Chan stated in Allure, "Why are actors of color, who have fewer opportunities anyway, only allowed to play their own race? And sometimes they're not even allowed to play their own race." To this, she added, "If John Wayne can play Genghis Khan, I can play Bess of Hardwick." She makes an important point about representation here: many roles of historical figures of color have been played by white actors. Actors of color have very few opportunities, and in many cases, are even denied roles of historical figures of their race.

It's true that a major argument for better representation has been accuracy to the source material, but the actual issue of representation is not about historical accuracy. The push for better representation is a push to see more actors of color onscreen and to open up more opportunities for actors of color, especially when white actors are placed in roles of historical figures of color. Gemma Chan brings up John Wayne, who was in yellowface for his role of Genghis Khan.

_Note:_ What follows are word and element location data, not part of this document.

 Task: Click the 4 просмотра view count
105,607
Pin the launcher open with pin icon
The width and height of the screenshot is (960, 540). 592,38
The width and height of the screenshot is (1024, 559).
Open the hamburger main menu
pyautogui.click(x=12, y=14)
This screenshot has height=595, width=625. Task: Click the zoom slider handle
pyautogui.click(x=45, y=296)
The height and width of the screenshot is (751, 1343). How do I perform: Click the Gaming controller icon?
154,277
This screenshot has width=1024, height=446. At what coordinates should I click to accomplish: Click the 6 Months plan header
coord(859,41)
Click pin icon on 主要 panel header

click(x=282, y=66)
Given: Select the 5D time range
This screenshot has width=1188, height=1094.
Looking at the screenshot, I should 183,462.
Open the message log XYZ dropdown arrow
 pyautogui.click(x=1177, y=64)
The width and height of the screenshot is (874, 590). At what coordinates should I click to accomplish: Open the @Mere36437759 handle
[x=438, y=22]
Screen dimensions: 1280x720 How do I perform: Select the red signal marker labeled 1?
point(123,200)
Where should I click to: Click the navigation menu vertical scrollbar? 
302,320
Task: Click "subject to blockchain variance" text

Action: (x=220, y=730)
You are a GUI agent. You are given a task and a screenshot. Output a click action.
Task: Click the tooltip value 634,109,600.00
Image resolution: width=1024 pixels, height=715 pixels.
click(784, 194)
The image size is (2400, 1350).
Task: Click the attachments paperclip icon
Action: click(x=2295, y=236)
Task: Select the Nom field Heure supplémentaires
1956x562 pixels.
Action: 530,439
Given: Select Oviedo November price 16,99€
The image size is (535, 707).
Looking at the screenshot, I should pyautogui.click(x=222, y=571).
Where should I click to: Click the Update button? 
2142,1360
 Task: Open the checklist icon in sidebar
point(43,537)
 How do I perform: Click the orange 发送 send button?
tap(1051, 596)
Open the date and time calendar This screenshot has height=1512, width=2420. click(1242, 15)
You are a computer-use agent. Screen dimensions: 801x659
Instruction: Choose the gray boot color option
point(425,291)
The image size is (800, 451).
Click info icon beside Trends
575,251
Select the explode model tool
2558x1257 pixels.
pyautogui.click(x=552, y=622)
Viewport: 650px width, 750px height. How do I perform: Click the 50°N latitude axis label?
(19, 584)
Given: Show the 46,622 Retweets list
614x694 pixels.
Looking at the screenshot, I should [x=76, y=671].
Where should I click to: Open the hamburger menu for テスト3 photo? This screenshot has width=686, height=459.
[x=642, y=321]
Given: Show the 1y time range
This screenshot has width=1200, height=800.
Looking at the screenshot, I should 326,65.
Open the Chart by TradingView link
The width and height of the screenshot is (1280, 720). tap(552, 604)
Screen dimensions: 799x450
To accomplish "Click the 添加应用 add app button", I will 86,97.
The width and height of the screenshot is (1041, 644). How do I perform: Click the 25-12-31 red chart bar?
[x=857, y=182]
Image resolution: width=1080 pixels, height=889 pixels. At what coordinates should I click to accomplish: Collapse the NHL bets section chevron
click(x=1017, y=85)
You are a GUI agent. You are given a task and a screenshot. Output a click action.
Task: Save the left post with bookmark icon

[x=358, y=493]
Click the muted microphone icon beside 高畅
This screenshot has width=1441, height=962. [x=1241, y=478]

The barring of actors of color, who already have fewer opportunities, from the roles of these historical figures is the true problem, not a lack of accuracy to the source material. There is a backlash when a white actor plays the role of a person of color because actors of color already have very limited opportunities.

Gemma Chan further states that "art should reflect life now" and that "If we portray a pure white past, people start to believe that's how it was, and that's not how it was." Her role in "Mary Queen of Scots" aids in fighting the whitewashing of history and of film and television as a whole. She also comments on her compound racial identity, stating that she feels both Asian and British. This is especially important to members of the Asian diaspora who are stereotyped as "perpetual foreigners."

Gemma Chan's role in a period film solidifies her British identity, helping to break down the "perpetual foreigner" stereotype and assert that her being Asian does not take away from her being British. For members of the Asian diaspora, it is important to see an Asian actress in a role where she can embrace the duality of her identity rather than having to be exclusively Chinese or British. Gemma Chan's casting in "Mary Queen of Scots" has far more reach and impact beyond the issue of historical accuracy. Seeing an Asian actor in a European or American period film is very rare, and Chan's role should be celebrated for its importance to Asian representation rather than criticized for not being historically accurate.